Transfer Real Taxing Power to the Provinces

Ontario and the other provinces should put their own tax on the GST base, while the federal government cuts federal transfers and its GST rate to compensate.
Published on July 11, 2006

Going into this week’s meeting of provincial and federal finance ministers in Niagara-on-the-Lake, Premier Dalton McGuinty of Ontario has mused that Ottawa might hand over revenues from the Goods and Services Tax to help the provinces fund social services. We’d like to suggest a different — and more rewarding — reform: Ontario and the other provinces should put their own tax on the GST base, while the federal government cuts federal transfers and its GST rate to compensate.

At first glance, the idea may seem crazy. After all, the GST is one of the most disliked taxes in Canadian history, and the federal government has committed itself to cutting, not raising, the GST rate. But our proposal would allow Ottawa to deliver on its commitment to cut the GST, while both reducing federal transfer commitments and improving transparency and lines of accountability for both levels of government.

Under the current system, the federal government raises some $40-billion in taxes each year that it simply transfers to the provinces to spend on health, education and social services. Ottawa and the provinces are “co-dependents” in the sense that Ottawa raises the money and the provinces spend it. The result of this fiscal churning is that no government has clear responsibility for delivering key programs, and both sides readily blame the other when something goes wrong.

When the premiers call for more federal transfers, they pretend this could be done without increasing the federal tax burden on their own citizens. It is only the current system of murky shared responsibility that makes this seem like more than a pipe dream.

The dynamics of the blame game are evident in the history of the Canadian Health and Social Transfer (CHST), where the federal cash allocated to the program has increased in virtually every federal budget since the initial cuts of 1995 — usually in response to provincial brinksmanship at the summer ministers’ conferences. Provincial governments have little incentive today to set their own fiscal houses in order, since spending restraint must weaken the case for future increases in federal transfers. Arguably, provincial governments may even be induced to manufacture “crises” in health care to get federal attention to the issue.

Premier McGuinty’s idea is just the old whine in a new bottle: once again, he’d like to see the federal government set the tax rates, with the provinces free to spend the proceeds.

In contrast, our proposal to transfer real tax powers to the provinces would help put an end to the continued renegotiation of federal transfers and the resulting fiscal illusion for voters. If provinces wished to spend more on health care, they would have to increase the sales tax rate directly and face the wrath of voters on election day if their decision was the wrong one.

Before creating a provincial GST, fundamental reforms are needed in the five provinces — Ontario, P.E.I. and the western provinces other than Alberta — that continue to operate an antiquated “retail” sales tax (RST) in place of a modern value-added tax like the GST.

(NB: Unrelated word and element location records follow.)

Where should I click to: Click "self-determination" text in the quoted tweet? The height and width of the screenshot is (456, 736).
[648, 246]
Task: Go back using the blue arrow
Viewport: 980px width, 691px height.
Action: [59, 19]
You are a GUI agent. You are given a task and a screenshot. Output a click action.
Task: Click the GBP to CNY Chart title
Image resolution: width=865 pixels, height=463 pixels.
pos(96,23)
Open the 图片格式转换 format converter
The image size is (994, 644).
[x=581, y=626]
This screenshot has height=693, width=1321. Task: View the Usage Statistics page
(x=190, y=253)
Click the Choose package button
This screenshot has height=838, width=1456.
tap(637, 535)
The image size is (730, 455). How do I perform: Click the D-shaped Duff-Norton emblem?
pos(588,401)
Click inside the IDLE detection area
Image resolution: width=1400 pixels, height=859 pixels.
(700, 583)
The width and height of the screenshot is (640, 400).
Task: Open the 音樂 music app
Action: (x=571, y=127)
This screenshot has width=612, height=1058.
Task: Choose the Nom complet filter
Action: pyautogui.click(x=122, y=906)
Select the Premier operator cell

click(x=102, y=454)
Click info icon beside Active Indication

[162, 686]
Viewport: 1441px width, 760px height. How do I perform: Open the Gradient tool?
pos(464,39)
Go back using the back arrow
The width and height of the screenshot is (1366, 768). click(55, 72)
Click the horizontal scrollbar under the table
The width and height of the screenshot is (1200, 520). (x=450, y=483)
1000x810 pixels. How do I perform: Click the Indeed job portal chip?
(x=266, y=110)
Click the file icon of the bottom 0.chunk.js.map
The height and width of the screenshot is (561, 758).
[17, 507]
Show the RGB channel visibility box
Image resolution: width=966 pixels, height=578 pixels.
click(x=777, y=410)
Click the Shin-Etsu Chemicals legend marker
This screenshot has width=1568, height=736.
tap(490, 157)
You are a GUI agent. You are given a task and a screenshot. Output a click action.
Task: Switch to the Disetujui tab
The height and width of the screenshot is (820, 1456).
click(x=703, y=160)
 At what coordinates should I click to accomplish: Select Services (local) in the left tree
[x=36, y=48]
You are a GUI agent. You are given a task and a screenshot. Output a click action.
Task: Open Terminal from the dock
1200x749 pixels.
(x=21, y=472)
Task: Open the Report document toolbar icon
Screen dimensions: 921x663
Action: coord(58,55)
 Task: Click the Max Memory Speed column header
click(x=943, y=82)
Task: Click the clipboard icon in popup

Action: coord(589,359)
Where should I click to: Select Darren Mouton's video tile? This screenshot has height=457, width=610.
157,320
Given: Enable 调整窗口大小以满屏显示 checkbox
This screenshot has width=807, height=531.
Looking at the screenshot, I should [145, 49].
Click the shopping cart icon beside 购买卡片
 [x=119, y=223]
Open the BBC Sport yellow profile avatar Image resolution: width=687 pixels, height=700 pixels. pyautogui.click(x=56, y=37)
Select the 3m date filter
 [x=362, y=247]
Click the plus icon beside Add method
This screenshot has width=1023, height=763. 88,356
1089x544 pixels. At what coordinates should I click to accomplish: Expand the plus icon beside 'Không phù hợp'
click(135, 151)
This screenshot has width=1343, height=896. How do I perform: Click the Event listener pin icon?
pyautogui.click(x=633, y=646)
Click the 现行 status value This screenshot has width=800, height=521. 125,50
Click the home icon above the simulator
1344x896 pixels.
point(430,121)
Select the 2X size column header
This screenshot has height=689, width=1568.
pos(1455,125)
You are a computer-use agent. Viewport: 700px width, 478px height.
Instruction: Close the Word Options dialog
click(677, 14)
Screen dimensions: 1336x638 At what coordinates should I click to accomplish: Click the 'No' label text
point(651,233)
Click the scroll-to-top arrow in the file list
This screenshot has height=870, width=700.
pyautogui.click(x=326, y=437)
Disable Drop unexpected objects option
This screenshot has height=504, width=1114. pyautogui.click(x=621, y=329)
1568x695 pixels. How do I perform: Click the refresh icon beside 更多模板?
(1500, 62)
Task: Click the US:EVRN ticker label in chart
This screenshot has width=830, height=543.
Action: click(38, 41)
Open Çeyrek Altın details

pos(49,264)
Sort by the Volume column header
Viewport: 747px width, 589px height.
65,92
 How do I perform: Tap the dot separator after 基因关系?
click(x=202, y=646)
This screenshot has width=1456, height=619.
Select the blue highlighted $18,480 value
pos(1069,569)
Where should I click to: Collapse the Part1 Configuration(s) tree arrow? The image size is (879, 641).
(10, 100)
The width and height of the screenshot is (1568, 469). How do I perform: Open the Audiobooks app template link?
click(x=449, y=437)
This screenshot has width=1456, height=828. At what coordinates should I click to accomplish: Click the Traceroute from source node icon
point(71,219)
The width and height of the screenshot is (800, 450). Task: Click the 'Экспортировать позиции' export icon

RSTs raise a large proportion of their revenue through a hidden tax on purchases by businesses, including purchases of capital goods. In contrast, value-added taxes seek to tax only consumer purchases of finished products.

Of course, the issue is not the appropriate tax burden on businesses compared with ordinary Canadians. Higher taxes on business purchases lead to higher costs and are ultimately paid by consumers in the form of higher prices. But this additional burden is very unequally distributed among consumers and industries, which is unfair, as well as bad for the economy. Particularly bad are the RST taxes on investment goods, which lower productivity in the economy and perhaps even its long-run potential to grow.

These arguments are no doubt familiar to finance ministers, but they have yet to trump the simple fact that a hidden tax like the RST seems easier to swallow than a highly visible one like the GST.

But the ministers should have a look at the evidence.

Since 1996, four provinces have already replaced their RSTs with value-added taxes similar to the GST. Since then, investment per capita has risen more than 16% faster in those provinces than in those that have retained their RSTs.

Some of that difference is no doubt due to the offshore investment boom in Newfoundland, which replaced its RST, and perhaps to other policy changes in the reforming provinces. But there is a clear suggestion nonetheless that lower taxes on investment goods can matter in a highly visible way.

Many issues remain to be worked out, and Ottawa will have to budge on some long-held positions, as will the provinces. Some additional issues can be resolved as part of the current negotiations over the equalization program. But a GST tax point transfer has the potential to end the annual blame game among Canadian governments, and it could be a tonic for an economic boom.

Michael Smart and Richard Bird are professors of economics at the University of Toronto.